# Three Phase Transformers - Primary/Secondary Calculations



## JasonCo (Mar 23, 2015)

Hello ET, this week is by far the toughest week of school I've ever had to face. We are now getting into calculations for three phase transformers on the primary and secondary sides of the transformer. I am totally lost though! I think I understand the primary side, its basically just simple ohms law but if its three phase then 1.732 gets added into the equations accordingly. This is correct?

And for the secondary side, this is where I am just incredibly lost at. I have questions that ask me what is the amps on the coil or on the line and etc... I will give a couple examples of some of the questions I have. 

*QUESTION 1:* A 480(Delta) --- 240-volt 3-wire (Delta) transformer is delivering power to a 3phase load and has 75 amps of coil current flowing through each winding. The current flowing in each circuit conductor to the load is ___ amps. 

*QUESTION 2: SOLVED in comments* A 480-volt to 240-volt three-phase transformer is rated for 112.5KVA. What is the maximum available secondary line current on B phase?

→ What you need to do:
**A.** Please reproduce the transformer thread from "## JasonCo (Mar" to "This is correct?".
**B.** Answer these questions from the transformer thread:
(i) What number does the poster say gets added into the equations when a circuit is three phase?
(ii) In Question 1, how much coil current flows through each winding?
(iii) What kVA rating does Question 2 give for the transformer?

→ Collection entries:
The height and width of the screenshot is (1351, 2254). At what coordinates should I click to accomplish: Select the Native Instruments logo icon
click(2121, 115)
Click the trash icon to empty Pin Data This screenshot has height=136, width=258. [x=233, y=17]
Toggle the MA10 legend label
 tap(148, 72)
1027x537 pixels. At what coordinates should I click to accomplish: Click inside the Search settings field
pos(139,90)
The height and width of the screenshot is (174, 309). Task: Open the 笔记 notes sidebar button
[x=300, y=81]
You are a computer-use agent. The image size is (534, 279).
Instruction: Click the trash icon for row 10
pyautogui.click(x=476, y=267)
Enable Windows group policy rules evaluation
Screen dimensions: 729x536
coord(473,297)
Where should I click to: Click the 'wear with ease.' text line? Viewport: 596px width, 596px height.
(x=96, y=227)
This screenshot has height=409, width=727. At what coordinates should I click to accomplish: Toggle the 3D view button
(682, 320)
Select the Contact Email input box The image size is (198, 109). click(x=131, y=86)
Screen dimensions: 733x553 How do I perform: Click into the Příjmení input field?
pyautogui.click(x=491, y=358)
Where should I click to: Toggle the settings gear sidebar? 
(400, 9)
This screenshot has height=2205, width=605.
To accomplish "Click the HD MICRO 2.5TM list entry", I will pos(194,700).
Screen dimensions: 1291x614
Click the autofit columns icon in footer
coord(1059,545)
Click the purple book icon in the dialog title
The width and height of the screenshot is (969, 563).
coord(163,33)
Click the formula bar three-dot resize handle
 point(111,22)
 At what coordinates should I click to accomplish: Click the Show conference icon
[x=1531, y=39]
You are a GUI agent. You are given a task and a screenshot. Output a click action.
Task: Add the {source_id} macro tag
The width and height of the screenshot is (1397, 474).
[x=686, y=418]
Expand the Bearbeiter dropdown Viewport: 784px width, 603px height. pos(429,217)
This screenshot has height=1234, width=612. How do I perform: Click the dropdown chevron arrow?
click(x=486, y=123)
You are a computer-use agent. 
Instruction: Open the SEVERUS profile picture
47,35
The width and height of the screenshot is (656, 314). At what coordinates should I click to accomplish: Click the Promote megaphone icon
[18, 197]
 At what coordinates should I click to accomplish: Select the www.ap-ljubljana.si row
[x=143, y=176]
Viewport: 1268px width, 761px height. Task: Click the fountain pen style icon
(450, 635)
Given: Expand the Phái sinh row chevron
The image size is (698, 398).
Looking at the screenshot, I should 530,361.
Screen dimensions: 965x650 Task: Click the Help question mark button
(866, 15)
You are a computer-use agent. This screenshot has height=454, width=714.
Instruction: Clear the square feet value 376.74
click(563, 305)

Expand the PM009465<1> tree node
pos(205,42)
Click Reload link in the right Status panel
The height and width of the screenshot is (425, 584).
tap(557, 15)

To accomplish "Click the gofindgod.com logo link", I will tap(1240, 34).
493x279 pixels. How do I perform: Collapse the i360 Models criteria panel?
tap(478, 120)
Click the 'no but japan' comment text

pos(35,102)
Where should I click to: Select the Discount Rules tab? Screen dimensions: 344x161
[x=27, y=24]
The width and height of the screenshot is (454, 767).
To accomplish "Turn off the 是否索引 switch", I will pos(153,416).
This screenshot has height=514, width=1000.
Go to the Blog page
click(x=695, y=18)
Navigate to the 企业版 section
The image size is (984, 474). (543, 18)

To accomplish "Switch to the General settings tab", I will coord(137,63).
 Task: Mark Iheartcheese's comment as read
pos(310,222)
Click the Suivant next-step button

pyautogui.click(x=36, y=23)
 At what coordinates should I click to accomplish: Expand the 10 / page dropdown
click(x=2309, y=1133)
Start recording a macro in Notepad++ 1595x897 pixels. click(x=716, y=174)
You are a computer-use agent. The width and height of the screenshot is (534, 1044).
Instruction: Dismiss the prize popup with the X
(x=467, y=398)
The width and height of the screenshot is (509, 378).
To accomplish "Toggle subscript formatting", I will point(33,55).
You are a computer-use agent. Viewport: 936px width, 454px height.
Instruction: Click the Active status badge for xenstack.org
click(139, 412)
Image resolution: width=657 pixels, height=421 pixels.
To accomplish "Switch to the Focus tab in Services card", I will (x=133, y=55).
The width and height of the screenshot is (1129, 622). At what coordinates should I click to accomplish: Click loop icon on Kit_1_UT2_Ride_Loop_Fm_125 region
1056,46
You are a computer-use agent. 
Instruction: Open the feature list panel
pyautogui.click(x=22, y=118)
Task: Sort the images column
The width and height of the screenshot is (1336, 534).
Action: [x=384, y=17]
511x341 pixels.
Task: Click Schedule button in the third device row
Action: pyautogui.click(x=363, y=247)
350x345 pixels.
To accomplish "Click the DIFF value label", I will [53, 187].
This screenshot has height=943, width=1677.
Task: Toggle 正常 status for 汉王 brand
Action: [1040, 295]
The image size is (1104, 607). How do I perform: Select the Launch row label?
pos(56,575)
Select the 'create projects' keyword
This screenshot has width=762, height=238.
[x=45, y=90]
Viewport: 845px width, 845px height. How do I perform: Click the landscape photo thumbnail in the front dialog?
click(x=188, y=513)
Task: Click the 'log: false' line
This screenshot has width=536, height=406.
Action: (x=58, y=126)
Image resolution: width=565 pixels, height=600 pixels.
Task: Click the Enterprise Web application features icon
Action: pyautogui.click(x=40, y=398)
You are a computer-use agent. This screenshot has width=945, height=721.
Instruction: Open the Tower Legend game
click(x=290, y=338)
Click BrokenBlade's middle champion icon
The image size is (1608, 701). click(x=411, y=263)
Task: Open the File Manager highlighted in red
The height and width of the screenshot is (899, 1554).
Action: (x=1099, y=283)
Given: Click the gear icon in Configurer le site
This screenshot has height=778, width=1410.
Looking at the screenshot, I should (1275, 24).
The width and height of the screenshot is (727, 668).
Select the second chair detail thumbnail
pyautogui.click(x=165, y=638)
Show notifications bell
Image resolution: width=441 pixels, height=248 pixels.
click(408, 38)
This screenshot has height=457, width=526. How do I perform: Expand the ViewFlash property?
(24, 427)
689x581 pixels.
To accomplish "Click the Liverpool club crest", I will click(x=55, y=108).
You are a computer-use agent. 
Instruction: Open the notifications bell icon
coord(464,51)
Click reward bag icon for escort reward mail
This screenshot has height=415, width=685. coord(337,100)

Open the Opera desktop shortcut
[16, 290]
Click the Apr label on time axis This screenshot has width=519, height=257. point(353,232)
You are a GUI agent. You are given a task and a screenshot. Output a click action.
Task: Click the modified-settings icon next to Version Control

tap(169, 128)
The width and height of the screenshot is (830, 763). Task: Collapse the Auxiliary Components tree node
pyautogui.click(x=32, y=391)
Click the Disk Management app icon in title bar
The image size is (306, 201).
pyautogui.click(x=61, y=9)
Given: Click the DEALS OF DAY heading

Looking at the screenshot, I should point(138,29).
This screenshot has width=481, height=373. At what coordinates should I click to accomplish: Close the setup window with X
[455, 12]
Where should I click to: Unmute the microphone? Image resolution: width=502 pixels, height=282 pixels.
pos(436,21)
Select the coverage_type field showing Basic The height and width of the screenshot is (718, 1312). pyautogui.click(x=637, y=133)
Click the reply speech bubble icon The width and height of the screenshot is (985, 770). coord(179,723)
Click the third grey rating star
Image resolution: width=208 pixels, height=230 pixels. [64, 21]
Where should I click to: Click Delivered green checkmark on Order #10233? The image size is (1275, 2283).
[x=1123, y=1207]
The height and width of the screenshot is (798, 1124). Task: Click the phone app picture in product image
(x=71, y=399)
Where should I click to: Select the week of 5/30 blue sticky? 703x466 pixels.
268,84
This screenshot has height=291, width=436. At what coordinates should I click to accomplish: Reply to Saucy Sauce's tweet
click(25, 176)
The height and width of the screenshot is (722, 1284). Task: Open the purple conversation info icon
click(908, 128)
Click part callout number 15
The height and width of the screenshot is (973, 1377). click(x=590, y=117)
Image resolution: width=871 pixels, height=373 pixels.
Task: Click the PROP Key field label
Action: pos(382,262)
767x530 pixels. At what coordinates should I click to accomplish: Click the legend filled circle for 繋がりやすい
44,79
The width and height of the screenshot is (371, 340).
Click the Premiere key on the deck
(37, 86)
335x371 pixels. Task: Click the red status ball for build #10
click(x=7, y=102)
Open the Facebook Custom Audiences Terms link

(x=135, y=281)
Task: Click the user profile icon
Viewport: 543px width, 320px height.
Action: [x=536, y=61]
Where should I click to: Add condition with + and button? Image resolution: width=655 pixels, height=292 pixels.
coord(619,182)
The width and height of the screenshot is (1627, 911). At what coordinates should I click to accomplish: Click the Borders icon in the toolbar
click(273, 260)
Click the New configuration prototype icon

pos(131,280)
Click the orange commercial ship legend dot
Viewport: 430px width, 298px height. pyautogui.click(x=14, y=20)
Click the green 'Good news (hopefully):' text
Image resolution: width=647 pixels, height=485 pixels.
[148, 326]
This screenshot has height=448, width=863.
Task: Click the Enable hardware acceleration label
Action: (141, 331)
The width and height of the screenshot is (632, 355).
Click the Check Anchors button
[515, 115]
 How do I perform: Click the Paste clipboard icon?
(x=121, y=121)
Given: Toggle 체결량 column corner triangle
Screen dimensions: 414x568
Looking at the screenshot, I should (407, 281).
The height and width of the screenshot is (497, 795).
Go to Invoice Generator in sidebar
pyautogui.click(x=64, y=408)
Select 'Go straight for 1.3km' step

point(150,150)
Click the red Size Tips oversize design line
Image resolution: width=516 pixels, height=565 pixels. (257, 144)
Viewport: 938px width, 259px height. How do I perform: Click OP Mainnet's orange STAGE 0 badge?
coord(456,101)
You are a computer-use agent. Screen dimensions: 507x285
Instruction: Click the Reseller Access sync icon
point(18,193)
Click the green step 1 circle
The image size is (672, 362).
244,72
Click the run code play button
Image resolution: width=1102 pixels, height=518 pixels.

→ Written answers:
**A.**
## JasonCo (Mar 23, 2015)

Hello ET, this week is by far the toughest week of school I've ever had to face. We are now getting into calculations for three phase transformers on the primary and secondary sides of the transformer. I am totally lost though! I think I understand the primary side, its basically just simple ohms law but if its three phase then 1.732 gets added into the equations accordingly. This is correct?

**B.**
(i) 1.732
(ii) 75 amps
(iii) 112.5 kVA